BEGIN Entries supplied

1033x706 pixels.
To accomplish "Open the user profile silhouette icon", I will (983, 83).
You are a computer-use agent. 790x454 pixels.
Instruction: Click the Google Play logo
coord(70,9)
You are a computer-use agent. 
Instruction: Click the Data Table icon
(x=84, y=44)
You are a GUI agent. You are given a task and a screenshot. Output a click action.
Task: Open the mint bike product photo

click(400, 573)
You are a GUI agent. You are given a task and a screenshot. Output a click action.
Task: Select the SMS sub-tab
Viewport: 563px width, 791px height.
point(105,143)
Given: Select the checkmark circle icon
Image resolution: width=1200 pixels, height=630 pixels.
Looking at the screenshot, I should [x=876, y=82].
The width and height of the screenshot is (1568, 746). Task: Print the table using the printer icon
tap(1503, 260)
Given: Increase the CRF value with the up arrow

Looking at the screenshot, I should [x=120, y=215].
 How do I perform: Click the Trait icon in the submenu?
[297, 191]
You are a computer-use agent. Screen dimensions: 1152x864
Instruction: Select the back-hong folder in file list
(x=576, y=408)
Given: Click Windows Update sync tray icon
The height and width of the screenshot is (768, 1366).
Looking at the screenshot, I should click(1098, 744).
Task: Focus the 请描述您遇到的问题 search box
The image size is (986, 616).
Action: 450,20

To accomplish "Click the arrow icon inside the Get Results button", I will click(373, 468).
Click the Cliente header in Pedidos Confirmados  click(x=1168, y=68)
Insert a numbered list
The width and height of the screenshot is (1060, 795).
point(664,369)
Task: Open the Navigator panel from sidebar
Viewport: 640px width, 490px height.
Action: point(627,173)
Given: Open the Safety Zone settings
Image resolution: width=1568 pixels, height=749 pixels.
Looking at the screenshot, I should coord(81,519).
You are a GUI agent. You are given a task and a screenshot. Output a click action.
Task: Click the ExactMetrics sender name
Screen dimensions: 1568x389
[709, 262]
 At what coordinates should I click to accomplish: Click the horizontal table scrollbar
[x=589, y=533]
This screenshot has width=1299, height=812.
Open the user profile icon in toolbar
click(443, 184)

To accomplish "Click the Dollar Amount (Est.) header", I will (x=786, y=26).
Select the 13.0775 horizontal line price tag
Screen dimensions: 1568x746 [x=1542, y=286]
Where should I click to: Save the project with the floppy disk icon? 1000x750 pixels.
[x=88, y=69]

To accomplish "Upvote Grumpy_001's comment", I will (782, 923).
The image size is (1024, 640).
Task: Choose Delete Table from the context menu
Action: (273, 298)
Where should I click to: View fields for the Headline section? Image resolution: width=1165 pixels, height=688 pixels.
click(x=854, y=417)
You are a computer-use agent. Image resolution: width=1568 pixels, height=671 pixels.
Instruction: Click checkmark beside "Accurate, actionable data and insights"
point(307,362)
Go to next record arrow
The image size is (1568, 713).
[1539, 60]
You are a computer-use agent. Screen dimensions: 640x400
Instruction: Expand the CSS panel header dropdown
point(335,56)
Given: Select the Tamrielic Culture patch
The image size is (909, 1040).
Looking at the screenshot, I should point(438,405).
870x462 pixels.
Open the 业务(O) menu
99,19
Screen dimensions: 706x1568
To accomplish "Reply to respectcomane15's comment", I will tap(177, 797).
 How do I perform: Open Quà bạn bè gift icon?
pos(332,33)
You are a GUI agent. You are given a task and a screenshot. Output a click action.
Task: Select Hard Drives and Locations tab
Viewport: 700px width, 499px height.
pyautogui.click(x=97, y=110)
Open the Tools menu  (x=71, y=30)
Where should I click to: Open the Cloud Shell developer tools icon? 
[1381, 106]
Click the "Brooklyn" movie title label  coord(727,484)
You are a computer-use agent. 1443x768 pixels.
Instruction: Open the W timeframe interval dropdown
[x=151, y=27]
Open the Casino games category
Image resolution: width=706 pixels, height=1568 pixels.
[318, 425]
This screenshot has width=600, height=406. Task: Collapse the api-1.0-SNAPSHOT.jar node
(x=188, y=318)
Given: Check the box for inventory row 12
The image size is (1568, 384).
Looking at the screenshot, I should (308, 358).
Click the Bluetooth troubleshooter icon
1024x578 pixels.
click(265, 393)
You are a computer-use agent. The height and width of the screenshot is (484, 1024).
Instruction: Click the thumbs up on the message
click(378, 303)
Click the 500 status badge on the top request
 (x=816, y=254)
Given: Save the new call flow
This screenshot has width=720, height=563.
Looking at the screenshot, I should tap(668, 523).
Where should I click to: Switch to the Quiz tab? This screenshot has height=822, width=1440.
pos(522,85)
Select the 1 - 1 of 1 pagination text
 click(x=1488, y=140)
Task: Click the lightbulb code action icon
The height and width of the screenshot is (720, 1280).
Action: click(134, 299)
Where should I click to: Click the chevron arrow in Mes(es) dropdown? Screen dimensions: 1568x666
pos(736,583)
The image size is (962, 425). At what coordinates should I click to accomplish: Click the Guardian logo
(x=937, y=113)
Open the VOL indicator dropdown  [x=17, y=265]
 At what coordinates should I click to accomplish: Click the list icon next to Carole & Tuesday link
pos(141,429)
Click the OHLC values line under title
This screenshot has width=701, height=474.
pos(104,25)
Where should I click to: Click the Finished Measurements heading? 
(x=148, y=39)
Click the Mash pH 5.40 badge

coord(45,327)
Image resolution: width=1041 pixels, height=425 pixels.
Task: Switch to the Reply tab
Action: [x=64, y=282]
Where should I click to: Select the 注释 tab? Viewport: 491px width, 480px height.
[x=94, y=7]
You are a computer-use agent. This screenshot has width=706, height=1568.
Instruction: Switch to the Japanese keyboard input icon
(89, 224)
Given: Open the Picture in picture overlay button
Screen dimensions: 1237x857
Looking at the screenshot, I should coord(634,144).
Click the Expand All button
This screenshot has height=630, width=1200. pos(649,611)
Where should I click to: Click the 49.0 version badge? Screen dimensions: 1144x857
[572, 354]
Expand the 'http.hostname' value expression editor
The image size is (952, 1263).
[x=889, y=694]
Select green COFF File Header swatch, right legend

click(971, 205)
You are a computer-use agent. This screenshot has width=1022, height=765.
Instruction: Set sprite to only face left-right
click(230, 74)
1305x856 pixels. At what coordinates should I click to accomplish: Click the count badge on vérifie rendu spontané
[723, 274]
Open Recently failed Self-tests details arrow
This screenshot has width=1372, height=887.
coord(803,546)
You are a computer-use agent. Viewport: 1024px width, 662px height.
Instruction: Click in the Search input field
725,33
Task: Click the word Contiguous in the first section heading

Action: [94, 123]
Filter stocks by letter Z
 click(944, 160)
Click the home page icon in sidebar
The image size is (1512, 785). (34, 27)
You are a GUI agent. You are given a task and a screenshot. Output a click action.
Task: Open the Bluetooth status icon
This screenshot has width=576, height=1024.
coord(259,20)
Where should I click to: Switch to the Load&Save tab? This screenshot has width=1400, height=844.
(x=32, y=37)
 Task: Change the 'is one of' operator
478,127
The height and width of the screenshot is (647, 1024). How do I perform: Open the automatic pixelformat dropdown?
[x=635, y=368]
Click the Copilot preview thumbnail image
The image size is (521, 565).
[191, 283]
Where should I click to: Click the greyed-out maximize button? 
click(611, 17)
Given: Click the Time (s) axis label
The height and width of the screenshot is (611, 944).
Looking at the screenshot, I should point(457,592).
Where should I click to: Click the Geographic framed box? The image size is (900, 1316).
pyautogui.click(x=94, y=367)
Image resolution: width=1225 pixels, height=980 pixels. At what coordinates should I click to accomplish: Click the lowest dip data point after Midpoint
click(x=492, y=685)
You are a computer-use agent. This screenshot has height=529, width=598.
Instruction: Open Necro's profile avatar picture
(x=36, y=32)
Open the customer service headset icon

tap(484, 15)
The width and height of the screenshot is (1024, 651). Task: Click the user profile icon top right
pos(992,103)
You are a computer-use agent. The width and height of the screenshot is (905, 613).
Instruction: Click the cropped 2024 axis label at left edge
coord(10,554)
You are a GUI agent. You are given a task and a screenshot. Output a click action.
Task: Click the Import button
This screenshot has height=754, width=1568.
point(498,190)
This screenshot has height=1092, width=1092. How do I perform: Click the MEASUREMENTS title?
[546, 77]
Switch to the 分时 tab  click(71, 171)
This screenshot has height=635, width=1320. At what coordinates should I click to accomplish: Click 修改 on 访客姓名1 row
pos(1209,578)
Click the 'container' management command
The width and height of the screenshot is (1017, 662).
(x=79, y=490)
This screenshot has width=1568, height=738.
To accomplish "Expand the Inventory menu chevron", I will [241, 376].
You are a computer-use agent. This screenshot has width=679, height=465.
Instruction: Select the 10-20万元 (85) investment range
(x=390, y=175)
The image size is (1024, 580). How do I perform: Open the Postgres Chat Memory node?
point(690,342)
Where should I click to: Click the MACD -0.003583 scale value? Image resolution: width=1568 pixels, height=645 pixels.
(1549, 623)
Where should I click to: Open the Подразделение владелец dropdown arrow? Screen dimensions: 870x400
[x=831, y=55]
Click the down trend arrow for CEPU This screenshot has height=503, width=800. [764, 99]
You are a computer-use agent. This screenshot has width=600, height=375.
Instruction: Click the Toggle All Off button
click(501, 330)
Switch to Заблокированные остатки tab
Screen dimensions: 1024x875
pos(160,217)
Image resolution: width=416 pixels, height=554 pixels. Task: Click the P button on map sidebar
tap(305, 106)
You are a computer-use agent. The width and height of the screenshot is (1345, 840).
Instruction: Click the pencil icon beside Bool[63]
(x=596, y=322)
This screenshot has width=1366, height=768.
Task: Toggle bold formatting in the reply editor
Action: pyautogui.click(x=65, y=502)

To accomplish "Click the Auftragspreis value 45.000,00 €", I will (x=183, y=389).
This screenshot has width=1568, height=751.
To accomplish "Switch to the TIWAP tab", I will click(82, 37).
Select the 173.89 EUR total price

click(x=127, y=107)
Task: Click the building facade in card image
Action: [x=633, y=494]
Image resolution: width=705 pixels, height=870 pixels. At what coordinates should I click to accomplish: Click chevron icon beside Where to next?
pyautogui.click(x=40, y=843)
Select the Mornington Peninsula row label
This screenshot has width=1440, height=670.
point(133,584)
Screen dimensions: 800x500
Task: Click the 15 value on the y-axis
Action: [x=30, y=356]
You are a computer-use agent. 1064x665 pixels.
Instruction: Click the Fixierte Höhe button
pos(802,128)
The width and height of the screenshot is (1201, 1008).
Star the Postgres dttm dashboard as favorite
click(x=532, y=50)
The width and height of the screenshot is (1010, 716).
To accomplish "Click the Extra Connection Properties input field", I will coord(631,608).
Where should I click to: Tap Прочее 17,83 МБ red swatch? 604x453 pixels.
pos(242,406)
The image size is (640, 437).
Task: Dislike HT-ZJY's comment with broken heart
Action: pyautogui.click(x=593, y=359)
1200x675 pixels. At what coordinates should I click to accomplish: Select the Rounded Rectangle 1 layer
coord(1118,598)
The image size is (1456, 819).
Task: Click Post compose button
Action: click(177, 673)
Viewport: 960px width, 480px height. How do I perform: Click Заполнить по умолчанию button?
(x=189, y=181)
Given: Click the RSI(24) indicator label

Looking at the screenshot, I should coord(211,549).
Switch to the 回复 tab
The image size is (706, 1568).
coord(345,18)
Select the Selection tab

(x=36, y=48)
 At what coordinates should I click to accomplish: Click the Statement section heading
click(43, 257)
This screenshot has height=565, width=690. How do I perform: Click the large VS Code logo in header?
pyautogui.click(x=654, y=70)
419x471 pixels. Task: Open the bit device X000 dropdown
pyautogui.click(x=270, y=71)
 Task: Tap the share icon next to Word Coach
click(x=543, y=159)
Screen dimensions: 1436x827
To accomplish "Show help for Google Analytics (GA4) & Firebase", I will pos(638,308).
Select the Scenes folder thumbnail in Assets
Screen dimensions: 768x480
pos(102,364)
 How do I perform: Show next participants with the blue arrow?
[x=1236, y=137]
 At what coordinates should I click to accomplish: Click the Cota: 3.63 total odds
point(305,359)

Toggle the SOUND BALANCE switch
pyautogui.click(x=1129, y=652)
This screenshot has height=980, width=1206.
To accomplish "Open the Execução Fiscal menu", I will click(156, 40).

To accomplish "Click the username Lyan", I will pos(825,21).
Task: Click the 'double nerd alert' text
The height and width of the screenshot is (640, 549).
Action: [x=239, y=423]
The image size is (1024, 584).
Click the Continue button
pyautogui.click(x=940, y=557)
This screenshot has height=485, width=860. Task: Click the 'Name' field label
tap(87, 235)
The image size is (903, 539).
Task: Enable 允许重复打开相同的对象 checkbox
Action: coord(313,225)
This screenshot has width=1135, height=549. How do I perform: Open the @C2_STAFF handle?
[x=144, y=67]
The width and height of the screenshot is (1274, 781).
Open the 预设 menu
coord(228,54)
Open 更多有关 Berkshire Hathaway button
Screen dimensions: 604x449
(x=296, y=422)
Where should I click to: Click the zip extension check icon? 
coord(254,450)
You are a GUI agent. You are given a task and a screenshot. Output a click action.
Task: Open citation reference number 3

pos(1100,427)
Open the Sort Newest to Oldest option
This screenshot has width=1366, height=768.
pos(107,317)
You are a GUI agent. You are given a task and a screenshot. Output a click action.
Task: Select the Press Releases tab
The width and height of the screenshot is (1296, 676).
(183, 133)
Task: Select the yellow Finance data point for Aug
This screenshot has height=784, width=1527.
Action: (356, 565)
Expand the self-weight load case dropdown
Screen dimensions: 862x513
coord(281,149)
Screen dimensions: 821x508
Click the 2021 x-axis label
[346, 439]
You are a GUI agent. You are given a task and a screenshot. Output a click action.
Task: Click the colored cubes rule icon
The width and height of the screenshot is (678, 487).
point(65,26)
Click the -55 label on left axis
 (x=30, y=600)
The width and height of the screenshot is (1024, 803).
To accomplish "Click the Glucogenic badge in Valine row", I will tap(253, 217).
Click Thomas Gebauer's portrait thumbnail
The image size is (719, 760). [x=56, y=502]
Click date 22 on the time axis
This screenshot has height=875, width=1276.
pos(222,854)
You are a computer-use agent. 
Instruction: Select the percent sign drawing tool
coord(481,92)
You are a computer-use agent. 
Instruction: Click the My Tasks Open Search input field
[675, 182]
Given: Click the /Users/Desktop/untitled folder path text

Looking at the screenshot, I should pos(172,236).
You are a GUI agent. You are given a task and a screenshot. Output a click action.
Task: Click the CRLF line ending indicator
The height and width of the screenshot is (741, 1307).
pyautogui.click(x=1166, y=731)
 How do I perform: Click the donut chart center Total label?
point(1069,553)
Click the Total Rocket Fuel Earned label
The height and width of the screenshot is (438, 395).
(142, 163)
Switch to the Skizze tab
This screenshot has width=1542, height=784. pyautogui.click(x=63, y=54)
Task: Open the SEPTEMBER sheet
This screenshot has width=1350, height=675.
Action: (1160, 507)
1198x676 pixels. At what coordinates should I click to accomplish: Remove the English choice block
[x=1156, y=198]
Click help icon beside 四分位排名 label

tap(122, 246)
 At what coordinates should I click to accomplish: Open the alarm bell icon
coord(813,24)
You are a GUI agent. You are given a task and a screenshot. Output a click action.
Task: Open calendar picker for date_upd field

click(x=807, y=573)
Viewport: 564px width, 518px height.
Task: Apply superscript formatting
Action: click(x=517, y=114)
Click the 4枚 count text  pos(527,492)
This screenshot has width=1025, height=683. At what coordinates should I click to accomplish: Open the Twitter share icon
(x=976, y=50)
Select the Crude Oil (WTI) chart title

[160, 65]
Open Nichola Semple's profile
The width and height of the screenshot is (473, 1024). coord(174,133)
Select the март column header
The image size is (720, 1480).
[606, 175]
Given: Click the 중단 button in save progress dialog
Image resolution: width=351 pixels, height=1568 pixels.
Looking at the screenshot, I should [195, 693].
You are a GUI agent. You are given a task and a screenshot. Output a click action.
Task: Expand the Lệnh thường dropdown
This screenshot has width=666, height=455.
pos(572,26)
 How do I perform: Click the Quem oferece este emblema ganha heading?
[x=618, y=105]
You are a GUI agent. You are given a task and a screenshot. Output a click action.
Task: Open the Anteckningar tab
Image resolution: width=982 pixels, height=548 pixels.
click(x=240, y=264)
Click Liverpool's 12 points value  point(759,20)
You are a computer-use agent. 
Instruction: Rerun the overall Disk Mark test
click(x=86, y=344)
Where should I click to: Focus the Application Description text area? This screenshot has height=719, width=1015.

END Entries supplied

## About this task
Provide the number of lines in the records above that contain the word "Focus", with no additional words.

## Result
2